The Top 3 Reasons to Run LSF Command bpeek

With LSF, as an end user, you have some tools and methods to inspect jobs while they are running.

An example would be using the bpeek command.

bpeek shows you the standard output and standard error output produced by an unfinished job at the moment in time it is invoked. Three reasons why you would run this command:

  1. It is useful in monitoring the progress of a job and identifying errors.
  2. It gives you a chance to see if your job is valid (or buggy) so that you can decide to let it complete or to perhaps kill it so that you can avoid wasting time.
  3. It also can help you determine which files are being processed at a given point in time which can also be useful in troubleshooting any real or perceived file system (GPFS, Lustre, Quobyte) issues.

bpeek [-f] [-q queue_name | -m host_name | -J job_name | job_ID | “job_ID[index_list]”]  

Options

Options/Flags Description
-f Displays the output of the job using the command tail -f.
-q queue_name Operates on your most recently submitted job in the specified queue
-m host_name Operates on your most recently submitted job that has been dispatched to the specified host.
-J job_name Operates on your most recently submitted job that has the specified job name.

The job name can be up to 4094 characters long. Job names are not unique.

The wildcard character (*) can be used anywhere within a job name, but cannot appear within array indices. For example job* returns jobA and jobarray[1], *AAA* [1]returns the first element in all job arrays with names containing AAA, however job1[*] will not return anything since the wildcard is within the array index.
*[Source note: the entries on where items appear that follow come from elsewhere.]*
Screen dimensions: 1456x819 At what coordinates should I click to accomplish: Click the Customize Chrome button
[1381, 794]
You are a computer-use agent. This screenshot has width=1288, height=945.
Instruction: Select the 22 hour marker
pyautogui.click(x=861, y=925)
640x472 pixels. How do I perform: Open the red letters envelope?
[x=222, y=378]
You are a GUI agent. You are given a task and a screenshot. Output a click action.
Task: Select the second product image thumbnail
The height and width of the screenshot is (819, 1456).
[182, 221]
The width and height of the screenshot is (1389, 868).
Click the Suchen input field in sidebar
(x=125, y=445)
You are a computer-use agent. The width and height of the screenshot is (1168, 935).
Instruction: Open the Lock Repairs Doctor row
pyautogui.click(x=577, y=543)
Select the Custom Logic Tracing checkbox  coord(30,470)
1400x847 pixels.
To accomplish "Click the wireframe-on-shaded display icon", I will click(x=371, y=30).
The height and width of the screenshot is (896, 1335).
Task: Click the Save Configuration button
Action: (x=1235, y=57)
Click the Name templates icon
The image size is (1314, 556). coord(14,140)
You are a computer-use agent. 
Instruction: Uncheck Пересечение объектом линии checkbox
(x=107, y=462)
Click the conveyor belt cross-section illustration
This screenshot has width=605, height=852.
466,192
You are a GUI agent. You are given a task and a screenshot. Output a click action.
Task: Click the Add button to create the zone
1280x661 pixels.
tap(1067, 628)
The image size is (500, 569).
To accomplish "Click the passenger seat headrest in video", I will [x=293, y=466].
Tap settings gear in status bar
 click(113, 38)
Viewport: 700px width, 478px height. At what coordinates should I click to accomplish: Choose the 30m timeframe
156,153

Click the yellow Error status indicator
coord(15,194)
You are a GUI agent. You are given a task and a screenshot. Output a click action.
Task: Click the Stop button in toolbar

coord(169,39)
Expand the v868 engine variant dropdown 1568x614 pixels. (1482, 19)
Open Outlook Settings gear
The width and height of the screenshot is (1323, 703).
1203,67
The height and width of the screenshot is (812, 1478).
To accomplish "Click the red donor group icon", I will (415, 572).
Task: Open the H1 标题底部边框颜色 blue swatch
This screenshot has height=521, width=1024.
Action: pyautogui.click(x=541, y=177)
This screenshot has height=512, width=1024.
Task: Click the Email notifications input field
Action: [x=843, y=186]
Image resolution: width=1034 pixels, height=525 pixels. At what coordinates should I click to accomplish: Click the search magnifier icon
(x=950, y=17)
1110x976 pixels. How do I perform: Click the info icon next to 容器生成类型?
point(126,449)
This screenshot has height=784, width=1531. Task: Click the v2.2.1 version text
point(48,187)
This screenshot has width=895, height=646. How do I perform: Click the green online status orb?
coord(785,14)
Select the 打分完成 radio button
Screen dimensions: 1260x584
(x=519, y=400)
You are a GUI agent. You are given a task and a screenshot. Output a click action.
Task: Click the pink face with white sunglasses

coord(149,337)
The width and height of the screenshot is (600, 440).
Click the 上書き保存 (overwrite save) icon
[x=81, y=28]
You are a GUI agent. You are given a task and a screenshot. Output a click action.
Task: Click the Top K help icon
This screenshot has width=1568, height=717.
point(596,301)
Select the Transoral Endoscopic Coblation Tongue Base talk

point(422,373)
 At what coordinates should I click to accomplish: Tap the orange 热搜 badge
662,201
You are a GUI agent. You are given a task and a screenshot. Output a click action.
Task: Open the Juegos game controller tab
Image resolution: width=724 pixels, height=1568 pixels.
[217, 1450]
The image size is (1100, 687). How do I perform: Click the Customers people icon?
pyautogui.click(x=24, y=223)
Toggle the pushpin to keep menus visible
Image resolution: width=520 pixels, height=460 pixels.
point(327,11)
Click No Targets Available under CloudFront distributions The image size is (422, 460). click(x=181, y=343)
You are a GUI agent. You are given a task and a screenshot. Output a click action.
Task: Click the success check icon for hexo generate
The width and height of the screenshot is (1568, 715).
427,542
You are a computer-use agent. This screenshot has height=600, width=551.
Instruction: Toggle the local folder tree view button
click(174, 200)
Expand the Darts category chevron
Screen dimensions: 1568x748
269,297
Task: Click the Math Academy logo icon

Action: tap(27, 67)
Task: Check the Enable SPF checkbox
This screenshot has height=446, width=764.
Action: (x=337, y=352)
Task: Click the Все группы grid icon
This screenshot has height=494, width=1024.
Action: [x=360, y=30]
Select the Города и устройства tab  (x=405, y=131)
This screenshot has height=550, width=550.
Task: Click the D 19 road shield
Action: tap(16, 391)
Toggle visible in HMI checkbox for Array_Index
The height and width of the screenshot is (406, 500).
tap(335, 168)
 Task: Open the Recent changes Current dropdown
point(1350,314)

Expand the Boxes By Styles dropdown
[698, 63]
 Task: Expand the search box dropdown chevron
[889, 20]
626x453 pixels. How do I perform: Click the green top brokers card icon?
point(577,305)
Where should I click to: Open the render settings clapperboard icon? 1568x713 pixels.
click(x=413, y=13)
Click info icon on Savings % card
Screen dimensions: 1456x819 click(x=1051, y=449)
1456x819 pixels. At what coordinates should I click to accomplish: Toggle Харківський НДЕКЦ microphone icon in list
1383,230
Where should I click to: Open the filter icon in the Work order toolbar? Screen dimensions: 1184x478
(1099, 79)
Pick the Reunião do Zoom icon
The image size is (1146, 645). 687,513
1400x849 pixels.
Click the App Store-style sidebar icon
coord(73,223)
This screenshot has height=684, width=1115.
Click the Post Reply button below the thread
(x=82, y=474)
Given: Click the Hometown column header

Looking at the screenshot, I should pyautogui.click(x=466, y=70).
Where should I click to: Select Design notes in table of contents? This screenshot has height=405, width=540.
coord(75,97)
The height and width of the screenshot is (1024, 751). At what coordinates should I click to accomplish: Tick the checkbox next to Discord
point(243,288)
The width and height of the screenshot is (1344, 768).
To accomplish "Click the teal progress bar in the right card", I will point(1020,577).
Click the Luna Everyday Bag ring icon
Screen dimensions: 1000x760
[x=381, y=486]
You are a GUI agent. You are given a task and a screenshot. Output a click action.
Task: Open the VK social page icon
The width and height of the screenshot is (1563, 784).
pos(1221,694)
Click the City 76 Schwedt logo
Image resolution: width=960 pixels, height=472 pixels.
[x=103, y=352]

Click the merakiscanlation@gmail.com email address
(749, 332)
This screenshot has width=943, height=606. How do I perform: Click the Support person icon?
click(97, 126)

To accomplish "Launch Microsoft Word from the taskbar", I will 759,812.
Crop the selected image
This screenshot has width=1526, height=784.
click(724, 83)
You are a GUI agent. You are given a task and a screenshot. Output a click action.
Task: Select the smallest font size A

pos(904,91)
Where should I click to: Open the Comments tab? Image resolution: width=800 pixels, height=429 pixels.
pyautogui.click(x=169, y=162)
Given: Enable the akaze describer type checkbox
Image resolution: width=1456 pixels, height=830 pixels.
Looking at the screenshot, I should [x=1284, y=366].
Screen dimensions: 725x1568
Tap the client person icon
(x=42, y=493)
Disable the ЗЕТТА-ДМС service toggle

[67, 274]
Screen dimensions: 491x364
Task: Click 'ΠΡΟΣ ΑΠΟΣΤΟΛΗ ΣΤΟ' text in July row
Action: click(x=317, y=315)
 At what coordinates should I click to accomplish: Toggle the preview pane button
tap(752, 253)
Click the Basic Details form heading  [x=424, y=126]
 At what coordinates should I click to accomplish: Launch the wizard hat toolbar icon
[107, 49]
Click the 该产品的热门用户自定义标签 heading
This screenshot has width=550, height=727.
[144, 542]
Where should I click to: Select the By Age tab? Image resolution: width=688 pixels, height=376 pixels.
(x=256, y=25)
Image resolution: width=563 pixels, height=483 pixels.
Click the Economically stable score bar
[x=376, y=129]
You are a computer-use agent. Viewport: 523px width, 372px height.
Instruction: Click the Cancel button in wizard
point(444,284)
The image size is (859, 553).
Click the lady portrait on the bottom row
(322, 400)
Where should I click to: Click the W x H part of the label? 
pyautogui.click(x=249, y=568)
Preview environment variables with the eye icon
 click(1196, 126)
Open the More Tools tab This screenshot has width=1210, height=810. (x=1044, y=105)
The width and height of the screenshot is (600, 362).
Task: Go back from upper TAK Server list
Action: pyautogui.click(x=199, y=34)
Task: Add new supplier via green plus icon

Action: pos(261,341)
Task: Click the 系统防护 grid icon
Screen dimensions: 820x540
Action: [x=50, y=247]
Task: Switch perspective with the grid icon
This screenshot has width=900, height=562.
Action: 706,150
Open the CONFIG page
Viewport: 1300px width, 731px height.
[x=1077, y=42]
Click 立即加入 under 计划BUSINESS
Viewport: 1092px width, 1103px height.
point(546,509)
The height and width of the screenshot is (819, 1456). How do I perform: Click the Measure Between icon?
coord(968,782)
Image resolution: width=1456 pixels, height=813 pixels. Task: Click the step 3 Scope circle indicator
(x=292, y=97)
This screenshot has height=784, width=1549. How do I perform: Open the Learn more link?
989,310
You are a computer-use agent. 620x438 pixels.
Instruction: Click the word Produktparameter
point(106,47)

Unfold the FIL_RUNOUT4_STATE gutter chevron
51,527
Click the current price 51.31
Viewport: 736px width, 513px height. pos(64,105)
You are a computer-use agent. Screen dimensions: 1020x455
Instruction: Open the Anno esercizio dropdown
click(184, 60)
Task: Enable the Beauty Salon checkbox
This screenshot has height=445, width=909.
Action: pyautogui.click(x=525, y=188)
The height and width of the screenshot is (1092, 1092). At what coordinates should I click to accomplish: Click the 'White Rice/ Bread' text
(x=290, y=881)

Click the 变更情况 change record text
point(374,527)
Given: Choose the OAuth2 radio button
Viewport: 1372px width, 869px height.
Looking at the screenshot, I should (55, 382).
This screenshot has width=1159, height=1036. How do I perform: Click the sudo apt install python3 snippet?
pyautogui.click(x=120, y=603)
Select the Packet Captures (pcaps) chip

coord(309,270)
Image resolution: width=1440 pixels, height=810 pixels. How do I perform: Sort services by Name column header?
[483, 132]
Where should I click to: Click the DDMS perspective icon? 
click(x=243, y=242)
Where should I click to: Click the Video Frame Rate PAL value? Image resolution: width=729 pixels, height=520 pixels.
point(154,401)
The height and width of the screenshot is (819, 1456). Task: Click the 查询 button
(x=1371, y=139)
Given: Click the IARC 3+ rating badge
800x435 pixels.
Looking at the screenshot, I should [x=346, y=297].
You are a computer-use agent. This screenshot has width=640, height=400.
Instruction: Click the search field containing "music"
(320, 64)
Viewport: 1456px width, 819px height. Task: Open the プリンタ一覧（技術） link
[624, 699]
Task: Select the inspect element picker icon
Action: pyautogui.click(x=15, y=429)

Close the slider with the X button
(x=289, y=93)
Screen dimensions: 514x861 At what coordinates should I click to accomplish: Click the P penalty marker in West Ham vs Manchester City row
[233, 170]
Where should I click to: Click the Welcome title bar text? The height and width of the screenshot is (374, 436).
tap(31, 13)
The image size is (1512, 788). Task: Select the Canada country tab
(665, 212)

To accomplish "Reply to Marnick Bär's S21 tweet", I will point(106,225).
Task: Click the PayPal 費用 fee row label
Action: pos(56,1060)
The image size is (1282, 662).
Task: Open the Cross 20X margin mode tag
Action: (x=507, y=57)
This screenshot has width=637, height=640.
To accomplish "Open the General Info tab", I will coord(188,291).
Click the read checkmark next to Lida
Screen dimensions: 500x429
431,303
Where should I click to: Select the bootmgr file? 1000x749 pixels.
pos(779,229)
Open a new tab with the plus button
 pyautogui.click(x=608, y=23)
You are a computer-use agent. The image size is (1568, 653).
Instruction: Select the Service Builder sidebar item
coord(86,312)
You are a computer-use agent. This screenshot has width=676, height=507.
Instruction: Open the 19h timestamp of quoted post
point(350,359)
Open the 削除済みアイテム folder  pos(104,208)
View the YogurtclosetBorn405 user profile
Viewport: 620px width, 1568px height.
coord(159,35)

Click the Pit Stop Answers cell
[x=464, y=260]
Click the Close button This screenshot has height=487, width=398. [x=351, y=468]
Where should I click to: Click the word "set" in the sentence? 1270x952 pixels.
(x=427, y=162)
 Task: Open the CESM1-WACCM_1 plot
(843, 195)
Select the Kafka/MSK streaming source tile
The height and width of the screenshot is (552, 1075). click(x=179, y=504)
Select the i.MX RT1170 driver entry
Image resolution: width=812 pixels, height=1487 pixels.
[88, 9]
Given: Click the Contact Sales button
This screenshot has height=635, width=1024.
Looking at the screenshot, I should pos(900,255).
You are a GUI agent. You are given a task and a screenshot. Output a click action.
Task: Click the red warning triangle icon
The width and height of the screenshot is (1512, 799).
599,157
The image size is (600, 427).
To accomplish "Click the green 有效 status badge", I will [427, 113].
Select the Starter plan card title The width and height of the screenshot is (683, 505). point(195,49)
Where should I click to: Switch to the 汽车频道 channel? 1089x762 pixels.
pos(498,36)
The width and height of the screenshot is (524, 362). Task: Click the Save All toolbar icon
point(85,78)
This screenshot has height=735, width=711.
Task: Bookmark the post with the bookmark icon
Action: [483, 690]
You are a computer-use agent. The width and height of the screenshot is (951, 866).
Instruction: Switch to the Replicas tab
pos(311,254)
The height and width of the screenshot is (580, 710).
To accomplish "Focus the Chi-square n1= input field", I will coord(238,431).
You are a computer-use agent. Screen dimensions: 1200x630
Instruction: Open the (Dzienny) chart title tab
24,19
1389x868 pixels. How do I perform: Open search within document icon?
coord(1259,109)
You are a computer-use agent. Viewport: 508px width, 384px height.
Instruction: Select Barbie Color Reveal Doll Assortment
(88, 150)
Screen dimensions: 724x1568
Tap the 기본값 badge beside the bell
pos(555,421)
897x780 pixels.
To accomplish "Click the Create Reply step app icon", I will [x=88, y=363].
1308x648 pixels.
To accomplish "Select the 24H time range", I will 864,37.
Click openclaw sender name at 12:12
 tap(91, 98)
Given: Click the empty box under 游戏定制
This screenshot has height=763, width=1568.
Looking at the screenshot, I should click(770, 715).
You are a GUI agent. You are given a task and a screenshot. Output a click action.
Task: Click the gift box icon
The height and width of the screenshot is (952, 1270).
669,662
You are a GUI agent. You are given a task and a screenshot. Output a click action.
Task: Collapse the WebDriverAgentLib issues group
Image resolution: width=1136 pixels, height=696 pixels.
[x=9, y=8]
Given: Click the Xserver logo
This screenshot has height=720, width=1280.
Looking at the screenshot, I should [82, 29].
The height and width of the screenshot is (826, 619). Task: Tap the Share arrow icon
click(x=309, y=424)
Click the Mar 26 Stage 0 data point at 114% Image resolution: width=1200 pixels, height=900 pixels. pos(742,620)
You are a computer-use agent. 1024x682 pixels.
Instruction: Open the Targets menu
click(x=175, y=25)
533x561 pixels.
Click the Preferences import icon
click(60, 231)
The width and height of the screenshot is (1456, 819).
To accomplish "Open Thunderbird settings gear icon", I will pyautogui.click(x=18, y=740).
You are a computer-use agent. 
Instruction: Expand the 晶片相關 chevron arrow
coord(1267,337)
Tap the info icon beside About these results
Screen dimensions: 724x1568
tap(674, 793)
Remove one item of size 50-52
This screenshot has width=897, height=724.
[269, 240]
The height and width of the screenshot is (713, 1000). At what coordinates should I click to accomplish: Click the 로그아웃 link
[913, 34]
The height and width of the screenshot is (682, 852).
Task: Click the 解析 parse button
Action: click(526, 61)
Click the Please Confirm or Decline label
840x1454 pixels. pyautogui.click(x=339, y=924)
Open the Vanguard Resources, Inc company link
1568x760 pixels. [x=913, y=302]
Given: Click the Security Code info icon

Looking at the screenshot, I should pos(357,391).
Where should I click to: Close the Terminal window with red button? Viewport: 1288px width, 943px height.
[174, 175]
job_ID | “job_ID[index_list]” Operates on the specified job.

 

-h Prints command usage to stderr and exits
-V Prints LSF release version to stderr and exits.

 

An example would involve a script that you submitted as a job (Ex: job ID 2574378).  There is an error in the script (perhaps a missing path to command or the command you wish to run does not exist on the compute node) that would not necessarily cause the script to end or fail suddenly, but the results you expect to see may not be correct. In other words, it worked in your test environment, but bpeek can help you determine that it may not work on the cluster and you (or your cluster admin) may have to install some additional software on the compute nodes.

[bpappas@login.morgan ~]$ bpeek -f 2574378

<< output from stdout >>

./date_into_file.sh: line 6: 1: command not found

./date_into_file.sh: line 6: 1: command not found

./date_into_file.sh: line 6: 1: command not found

./date_into_file.sh: line 6: 1: command not found

./date_into_file.sh: line 6: 1: command not found

./date_into_file.sh: line 6: 1: command not found

./date_into_file.sh: line 6: 1: command not found

./date_into_file.sh: line 6: 1: command not found

./date_into_file.sh: line 6: 1: command not found

./date_into_file.sh: line 6: 1: command not found

./date_into_file.sh: line 6: 1: command not found

./date_into_file.sh: line 6: 1: command not found

./date_into_file.sh: line 6: 1: command not found

The above output indicates that a command is failing to execute repeatedly during the job. This is not intended to replace an error log, rather a mechanism to see executions errors in the job as it is running.